Eu sei que praticamente todas as
conversas deste mundo são sobre você e você está acostumado com isso, então
deve ser um baque não ser o centro das atenções. Mas, seja forte! É verdade:
nós não estamos falando sobre você.
Quando você chora pelo sonho que
agora parece mais distante de se realizar, suas lágrimas não me comovem. Porque
o que me comove são as lágrimas daqueles que nascem e crescem sem qualquer
perspectiva para alimentar o mesmo sonho que você. É sobre essas pessoas que
estamos falando e não sobre você.
Quando você esperneia pelos mil reais
gastos todos os meses com a mensalidade do seu cursinho e que agora se revelam
“inúteis”, eu não me comovo. Porque o que me comove são as milhares de famílias
inteiras que se sustentam durante um mês com metade da quantia gasta em uma dessas
mensalidades. É sobre essas pessoas que estamos falando, não sobre você.
Quando você argumenta que, na verdade, seus pais só pagam seu cursinho
porque trabalham muito ou porque você ganhou um desconto pelas boas notas que
tira, eu não me comovo. Porque o que me comove são as pessoas realmente pobres,
que mesmo trabalhando muito mais do que os seus pais, ainda assim não podem
dispor de dinheiro nem para comprar material escolar para os filhos, quem dirá
uma mensalidade escolar por mais barata que seja. É sobre essas pessoas que
estamos falando, não sobre você.
Quando você muito benevolente até admite que alunos pobres tenham alguma
vantagem, mas acredita ser racismo conceder cotas para negros ou outros grupos
étnicos e usa até os dois negros que você conhece que conseguiram entrar numa
universidade pública sem as cotas, como exemplo de que a questão é puramente
econômica e não racial, eu não me comovo. Na verdade, eu sinto uma leve vontade
de desistir da raça humana, eu confesso, mas só para manter o estilo do texto
eu preciso dizer que o que me comove é olhar para o restante da sala de aula
onde esses dois negros que você citou estudam e ver que os outros 48 alunos são
brancos. E olhar para as estatísticas que mostram a composição étnica da
população brasileira e contatar a abissal diferença dos números. É sobre os
negros que não estão nas universidades que estamos falando, não sobre você ou
seus amigos.
Se a coisa está tão ruim, que tal
propormos uma coisa: troque de lugar com algum aluno de escola pública. Já que
não é possível trocar a cor da sua pele, pague, pelo menos, a mensalidade para
que ele estude na sua escola e se mude para a dele. Ou, seja a cobaia da sua
própria teoria. Já que você acredita que a única ação que deveria ser proposta
é melhorar a educação básica: peça para o seu pai investir o dinheiro dele em
alguma escola, entre nela gratuitamente junto com alguns outros alunos, estude
nela durante 12 anos e então volte a tentar o vestibular.

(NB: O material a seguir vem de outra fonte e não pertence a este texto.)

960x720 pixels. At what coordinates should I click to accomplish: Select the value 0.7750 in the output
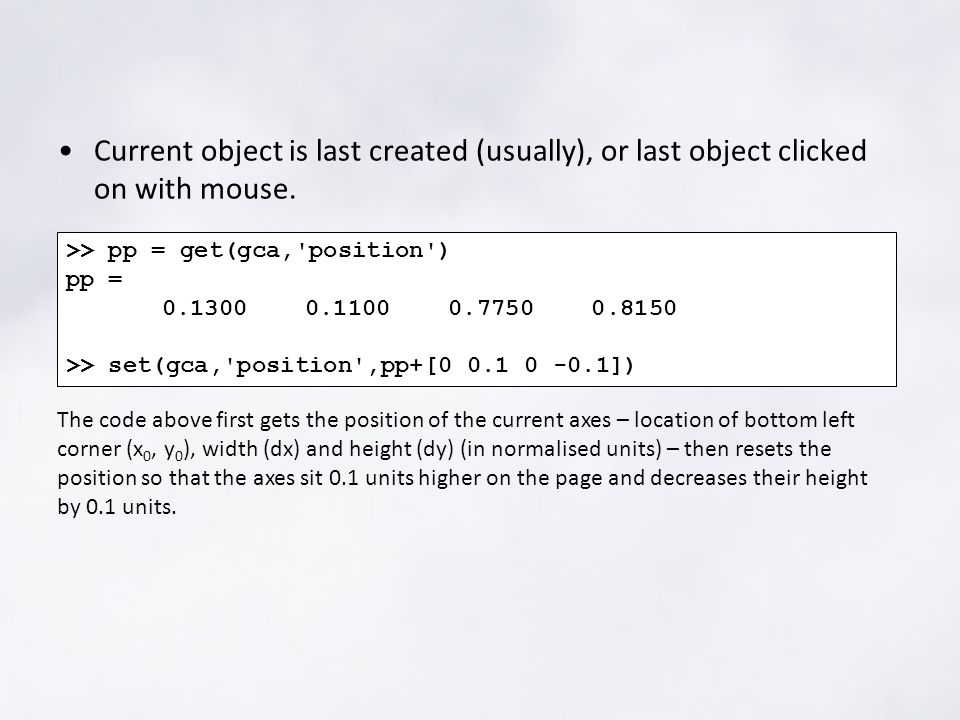490,308
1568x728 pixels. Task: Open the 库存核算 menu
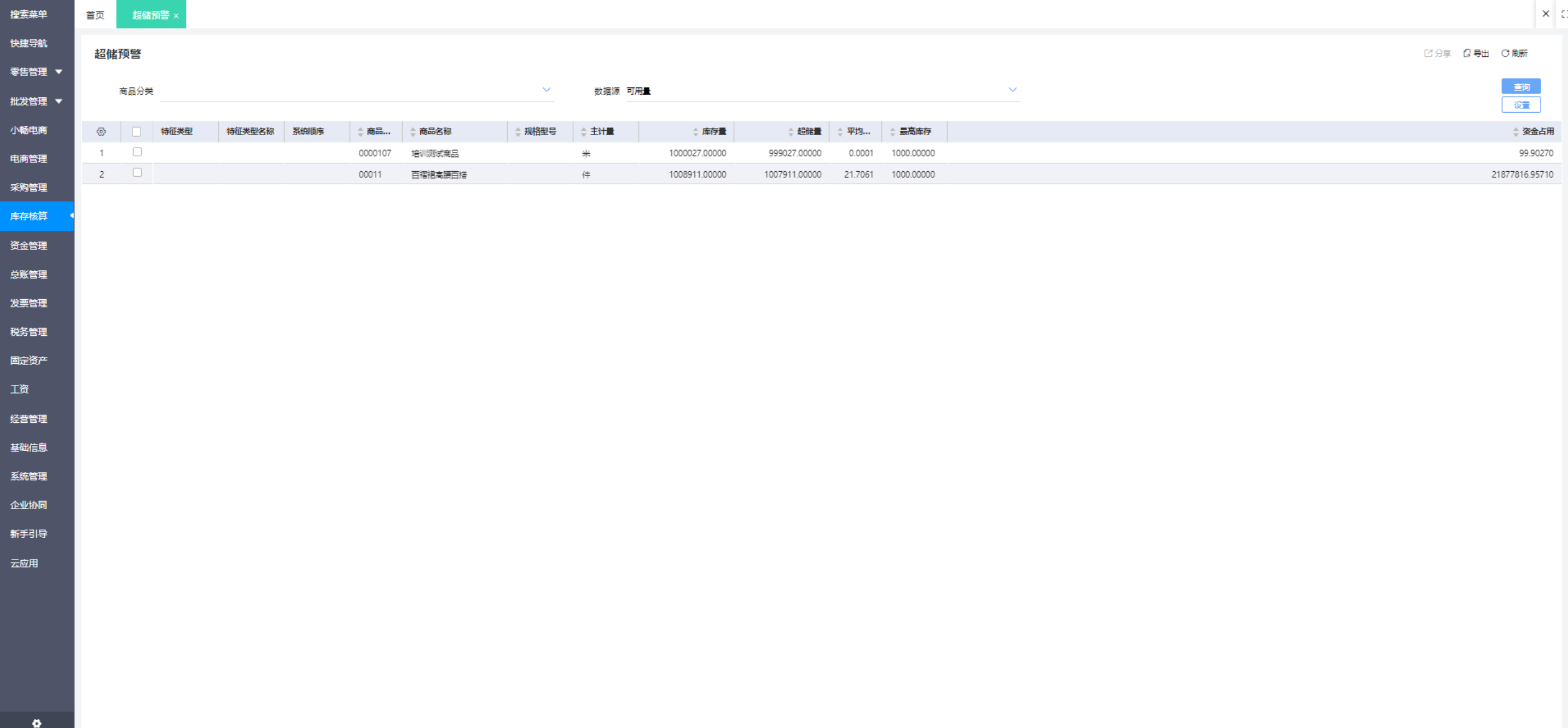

Ah, você não pode
esperar tanto tempo? Então, porque os negros e pobres podem esperar até mais,
já que todos sabemos que o problema da má qualidade da educação básica no
Brasil não é algo que pode ser resolvido de ontem pra hoje?
Então, por favor, reconheça o seu
privilégio branco e classe média e tire ele do caminho, porque essa conversa
não é sobre você. Já existem espaços demais no mundo que têm a sua figura como
estrela principal, já passou da hora de mais alguém nesse mundo brilhar.